Components of the CS pathway involved in visually mediated ciliary locomotion in Hermissenda. Only connections with a single photoreceptor are shown. The diagram shows a monosynaptic connection between a lateral B-photoreceptor and type I_e and I_i interneurons. The dashed lines between the type I_e and I_i and type III_i interneurons indicate a polysynaptic pathway with unidentified interneurons. The monosynaptic connections between type III_i interneurons and VP1 have been previously established (Crow and Tian 2003).
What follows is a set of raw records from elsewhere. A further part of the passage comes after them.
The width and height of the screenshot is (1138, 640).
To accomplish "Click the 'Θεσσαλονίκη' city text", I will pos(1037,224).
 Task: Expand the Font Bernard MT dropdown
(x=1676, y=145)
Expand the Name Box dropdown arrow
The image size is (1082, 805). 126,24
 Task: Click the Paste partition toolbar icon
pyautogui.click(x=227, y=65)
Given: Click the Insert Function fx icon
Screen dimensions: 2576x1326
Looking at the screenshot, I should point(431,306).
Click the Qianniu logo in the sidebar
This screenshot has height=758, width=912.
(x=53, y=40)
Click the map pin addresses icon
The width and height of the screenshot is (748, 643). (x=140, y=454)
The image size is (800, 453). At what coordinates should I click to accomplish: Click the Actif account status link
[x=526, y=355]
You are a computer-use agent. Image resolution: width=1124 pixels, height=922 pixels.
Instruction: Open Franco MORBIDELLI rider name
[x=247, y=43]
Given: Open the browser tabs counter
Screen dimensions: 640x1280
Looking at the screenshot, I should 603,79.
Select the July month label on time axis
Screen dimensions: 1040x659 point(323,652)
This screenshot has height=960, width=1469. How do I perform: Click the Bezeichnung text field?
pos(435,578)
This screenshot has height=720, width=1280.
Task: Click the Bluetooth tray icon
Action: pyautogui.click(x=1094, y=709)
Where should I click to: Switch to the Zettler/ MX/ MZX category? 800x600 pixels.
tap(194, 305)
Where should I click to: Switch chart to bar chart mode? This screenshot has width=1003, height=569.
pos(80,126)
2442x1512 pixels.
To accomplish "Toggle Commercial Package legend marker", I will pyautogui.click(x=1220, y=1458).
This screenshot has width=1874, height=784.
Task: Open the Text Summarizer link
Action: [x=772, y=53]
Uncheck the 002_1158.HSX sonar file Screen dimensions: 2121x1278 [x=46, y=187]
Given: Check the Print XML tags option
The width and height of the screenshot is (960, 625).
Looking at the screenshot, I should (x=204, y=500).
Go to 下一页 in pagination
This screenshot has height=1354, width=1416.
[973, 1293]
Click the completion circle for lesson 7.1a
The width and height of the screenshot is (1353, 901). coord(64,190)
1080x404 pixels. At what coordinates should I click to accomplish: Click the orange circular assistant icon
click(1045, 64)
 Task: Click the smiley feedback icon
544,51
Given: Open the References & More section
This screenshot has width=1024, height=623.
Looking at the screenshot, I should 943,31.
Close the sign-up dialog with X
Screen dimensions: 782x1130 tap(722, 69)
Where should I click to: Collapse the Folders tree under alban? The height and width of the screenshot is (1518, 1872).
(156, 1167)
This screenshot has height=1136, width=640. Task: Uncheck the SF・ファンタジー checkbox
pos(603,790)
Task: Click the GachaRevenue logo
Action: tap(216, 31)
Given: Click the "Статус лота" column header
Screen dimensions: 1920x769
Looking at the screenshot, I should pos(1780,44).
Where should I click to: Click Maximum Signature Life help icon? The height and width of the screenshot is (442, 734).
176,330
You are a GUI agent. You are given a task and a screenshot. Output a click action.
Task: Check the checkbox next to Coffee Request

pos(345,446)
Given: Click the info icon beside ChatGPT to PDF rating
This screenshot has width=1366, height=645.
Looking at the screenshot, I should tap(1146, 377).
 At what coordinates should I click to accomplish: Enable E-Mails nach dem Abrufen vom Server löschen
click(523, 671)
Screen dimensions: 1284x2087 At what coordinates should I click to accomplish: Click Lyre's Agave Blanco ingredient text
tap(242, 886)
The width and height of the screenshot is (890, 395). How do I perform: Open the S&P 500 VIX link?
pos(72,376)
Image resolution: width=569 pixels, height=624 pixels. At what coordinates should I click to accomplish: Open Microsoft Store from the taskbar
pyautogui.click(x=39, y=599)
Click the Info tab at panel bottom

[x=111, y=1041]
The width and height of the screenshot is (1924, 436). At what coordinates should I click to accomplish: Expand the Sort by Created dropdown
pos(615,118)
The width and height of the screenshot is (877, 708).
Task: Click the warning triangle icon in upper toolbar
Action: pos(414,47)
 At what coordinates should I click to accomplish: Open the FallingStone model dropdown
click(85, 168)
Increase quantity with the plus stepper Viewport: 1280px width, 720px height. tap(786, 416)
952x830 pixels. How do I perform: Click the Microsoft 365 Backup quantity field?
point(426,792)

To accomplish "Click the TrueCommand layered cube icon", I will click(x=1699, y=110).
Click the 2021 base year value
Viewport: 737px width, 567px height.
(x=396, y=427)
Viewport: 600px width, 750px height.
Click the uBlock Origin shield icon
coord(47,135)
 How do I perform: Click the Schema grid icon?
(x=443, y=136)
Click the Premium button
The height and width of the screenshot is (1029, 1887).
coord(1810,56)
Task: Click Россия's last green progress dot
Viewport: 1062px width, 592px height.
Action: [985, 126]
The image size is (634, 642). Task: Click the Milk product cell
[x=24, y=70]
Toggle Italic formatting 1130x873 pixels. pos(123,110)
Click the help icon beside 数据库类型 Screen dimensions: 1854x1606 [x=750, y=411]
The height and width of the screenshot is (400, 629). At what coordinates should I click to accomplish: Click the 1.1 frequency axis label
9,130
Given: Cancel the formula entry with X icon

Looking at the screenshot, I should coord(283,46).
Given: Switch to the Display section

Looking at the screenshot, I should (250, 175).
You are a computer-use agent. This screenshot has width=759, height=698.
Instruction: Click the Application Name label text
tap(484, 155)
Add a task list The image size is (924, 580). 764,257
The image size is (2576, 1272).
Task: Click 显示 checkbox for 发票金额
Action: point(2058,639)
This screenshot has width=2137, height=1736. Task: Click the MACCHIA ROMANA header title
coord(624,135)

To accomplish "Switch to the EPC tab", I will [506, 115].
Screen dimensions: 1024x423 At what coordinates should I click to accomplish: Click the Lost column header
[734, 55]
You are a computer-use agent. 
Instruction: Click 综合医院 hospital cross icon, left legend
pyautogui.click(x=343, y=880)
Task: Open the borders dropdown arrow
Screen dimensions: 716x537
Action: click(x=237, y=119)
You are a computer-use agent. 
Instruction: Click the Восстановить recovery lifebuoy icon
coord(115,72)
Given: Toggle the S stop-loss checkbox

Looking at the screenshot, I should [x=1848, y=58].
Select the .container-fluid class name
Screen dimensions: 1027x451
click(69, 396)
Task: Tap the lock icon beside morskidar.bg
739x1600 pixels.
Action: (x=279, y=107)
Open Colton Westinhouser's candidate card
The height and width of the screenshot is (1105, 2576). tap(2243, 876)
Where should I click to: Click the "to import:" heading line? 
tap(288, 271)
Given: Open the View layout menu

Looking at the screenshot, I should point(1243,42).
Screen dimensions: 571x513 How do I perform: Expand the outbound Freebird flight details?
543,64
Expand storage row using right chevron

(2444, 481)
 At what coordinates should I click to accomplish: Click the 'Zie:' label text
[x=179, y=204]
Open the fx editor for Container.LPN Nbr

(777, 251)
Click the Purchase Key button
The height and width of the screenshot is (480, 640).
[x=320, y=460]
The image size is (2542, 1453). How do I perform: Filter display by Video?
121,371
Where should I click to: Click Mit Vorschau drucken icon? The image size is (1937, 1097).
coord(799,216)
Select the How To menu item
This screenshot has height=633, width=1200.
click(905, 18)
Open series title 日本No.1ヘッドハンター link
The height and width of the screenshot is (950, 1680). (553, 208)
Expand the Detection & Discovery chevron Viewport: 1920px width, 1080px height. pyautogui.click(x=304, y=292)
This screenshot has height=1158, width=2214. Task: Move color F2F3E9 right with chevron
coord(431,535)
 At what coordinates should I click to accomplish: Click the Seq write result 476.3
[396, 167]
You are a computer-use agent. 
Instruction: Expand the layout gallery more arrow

Filled triangles denoted inhibitory synapses, open excitatory.

Figure 3

Examples of light-elicited changes in spike activity for conditioned animals and pseudorandom controls. (A) Light-elicited decrease in the spike activity recorded in pedal neuron VP1 from a conditioned animal. (B) Light-elicited increase in the spike activity recorded in VP1 from a pseudorandom control. (C) Group data depicting the mean difference in VP1 spike activity evoked in 5 min of light and a 5-min period in the dark immediately preceding light onset collected from conditioned animals ((n = 10) and pseudorandom controls (n = 9; *P < .05).

Figure 4

Examples of depolarizing current elicited IPSPs in VP1 for conditioned animals and pseudorandom controls. (A1)An example from a conditioned animal of spikes evoked bya2sec0.3 nA depolarizing current pulse applied to an identified type I_e interneuron. (A2) An increase in the number of IPSPs relative to baseline recorded in VP1 elicited by depolarization of I_e.(B1)An example from a pseudorandom control animal of spikes evoked by a 2 sec 0.3 nA depolarizing current pulse applied to an identified type I_e interneuron. (B2) IPSPs in VP1 evoked by depolarization of I_e from a pseudorandom control. (C) Group data depicting the mean percent increase from baseline in VP1 IPSPs elicited by depolarization of identified type I_e interneurons from conditioned animals (n = 12) and pseudorandom controls (n = 9; *P < .05).

Figure 5

Conditioning produces enhanced excitability of identified type I_e interneurons as compared to pseudorandom controls. (A1) An example of the CS-elicited depolarization and increase in spike frequency recorded in a type I_e interneuron from a conditioned animal and a pseudorandom control (B1). (A2–A4) Excitability was assessed in the type I_e interneuron shown in (A1) from a conditioned animal with 2-sec depolarizing extrinsic current pulses of increasing intensity (0.1 nA–0.3 nA). (B2–B4) Excitability of the type I_e interneuron shown in (B1) from a pseudorandom control assessed with 2-sec depolarizing extrinsic current pulse of increasing intensity (0.1 nA–0.3 nA). (C) Group data showing the mean evoked spikes recorded in type I_e interneurons from conditioned animals (n = 10) and pseudorandom controls (n = 12) for the three different depolarizing current levels (*P<.05).

Figure 6

Light-elicited changes in VP1 IPSP frequency in conditioned animals and pseudorandom controls. (A) Example of a light-elicited increase in VP1 IPSPs relative to baseline from a conditioned preparation. (B) Example of a light-elicited decrease in VP1 IPSPs relative to baseline from a pseudorandom control preparation. (C) Group data depicting the mean percent change from baseline during light-evoked (1 min) IPSP frequency for conditioned animals (n = 12) and pseudorandom controls (n = 11) (*P < .001).